Overview
Model Overview
Atla Selene Mini is an 8 billion parameter small language model-as-a-judge (SLMJ) developed by Atla. It is post-trained from Llama-3.1-8B and designed for robust evaluation tasks. The model demonstrates performance comparable to models 10x its size, notably outperforming GPT-4o on RewardBench, EvalBiasBench, and AutoJ.
Key Capabilities
- Advanced Evaluation: Excels across 11 benchmarks covering absolute scoring (e.g., harmlessness on a 1-5 scale), classification (e.g., addressing user queries with Yes/No), and pairwise preference (e.g., logical consistency comparison).
- Top Performance: Ranks as the #1 8B generative model on RewardBench.

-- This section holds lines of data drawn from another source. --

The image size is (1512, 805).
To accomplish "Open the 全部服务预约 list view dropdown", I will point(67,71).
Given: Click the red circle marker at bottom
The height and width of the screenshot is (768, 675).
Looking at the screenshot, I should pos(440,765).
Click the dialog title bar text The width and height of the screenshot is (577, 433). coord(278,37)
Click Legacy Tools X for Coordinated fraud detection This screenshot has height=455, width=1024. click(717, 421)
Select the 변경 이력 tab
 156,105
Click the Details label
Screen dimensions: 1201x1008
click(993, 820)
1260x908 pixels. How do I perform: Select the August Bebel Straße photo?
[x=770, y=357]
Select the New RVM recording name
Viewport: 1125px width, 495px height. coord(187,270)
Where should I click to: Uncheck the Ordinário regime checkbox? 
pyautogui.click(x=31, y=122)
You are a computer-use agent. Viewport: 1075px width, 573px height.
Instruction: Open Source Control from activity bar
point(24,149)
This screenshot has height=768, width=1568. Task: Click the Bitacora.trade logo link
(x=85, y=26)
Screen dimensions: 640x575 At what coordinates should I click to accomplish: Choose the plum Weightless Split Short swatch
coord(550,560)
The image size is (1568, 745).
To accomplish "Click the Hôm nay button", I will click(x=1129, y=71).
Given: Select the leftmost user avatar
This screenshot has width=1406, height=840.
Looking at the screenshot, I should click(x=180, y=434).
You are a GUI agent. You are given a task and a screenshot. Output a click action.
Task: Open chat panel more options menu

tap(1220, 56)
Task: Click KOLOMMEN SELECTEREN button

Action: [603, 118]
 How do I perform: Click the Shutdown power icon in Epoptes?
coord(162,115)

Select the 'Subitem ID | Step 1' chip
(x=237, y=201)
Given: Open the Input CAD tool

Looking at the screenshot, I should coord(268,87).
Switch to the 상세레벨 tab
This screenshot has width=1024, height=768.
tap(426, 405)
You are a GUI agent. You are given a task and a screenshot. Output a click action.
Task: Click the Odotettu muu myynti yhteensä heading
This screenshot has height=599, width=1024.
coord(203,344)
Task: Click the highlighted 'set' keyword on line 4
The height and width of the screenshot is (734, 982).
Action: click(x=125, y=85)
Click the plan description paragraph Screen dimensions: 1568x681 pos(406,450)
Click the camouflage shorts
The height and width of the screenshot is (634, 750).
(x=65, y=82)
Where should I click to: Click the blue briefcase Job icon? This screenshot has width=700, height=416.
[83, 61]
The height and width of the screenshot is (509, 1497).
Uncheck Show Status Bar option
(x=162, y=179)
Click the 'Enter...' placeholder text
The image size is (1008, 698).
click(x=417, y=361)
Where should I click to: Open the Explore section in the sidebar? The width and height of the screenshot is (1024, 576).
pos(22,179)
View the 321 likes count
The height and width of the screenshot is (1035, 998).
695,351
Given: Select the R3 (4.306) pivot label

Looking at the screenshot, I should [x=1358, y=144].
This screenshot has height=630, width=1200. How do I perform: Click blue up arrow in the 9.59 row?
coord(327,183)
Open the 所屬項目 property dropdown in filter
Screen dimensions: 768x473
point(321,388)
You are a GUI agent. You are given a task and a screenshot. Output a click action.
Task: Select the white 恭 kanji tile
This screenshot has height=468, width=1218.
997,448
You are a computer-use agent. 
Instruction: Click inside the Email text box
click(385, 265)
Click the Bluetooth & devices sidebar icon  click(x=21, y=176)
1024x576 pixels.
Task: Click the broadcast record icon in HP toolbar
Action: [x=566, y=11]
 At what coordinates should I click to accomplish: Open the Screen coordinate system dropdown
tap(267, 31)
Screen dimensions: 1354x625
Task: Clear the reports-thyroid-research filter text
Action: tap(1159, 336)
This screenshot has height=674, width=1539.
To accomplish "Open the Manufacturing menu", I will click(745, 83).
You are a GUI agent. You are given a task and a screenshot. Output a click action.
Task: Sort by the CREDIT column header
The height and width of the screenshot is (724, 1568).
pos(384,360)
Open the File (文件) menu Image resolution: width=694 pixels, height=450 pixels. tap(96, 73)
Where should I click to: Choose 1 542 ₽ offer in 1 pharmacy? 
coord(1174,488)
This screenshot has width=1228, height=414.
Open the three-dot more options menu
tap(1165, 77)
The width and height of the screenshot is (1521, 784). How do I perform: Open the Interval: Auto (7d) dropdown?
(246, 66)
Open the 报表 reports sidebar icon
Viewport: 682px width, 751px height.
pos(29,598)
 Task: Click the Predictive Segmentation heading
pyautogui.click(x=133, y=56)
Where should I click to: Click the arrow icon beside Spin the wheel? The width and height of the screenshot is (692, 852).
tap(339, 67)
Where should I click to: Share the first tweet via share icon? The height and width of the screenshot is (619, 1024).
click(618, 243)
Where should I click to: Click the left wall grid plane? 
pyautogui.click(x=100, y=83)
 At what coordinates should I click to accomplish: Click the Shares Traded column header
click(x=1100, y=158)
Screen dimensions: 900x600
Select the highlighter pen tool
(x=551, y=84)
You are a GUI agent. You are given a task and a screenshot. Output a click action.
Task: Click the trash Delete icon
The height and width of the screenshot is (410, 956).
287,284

- Multilingual Support: Primarily English, but also supports German, French, Italian, Portuguese, Hindi, Spanish, and Thai.
- Structured Outputs: Generates structured evaluation outputs and provides qualitative critiques with reasoning.
- Extended Context: Features a 128K context length, enabling comprehensive analysis of longer inputs.
Good For
- General-purpose evaluation: Ideal for assessing model responses, agent performance, and content quality.
- Absolute scoring: Evaluating responses based on specific criteria and scales.
- Classification tasks: Determining if responses meet predefined conditions.
- Pairwise preference: Comparing and ranking responses based on desired attributes.
- RAG hallucination detection: Cookbooks are provided for specific use cases like RAG hallucination evaluation.
Users should apply the Llama 3 conversation template for optimal performance, with prompt templates used during training available in the cookbooks.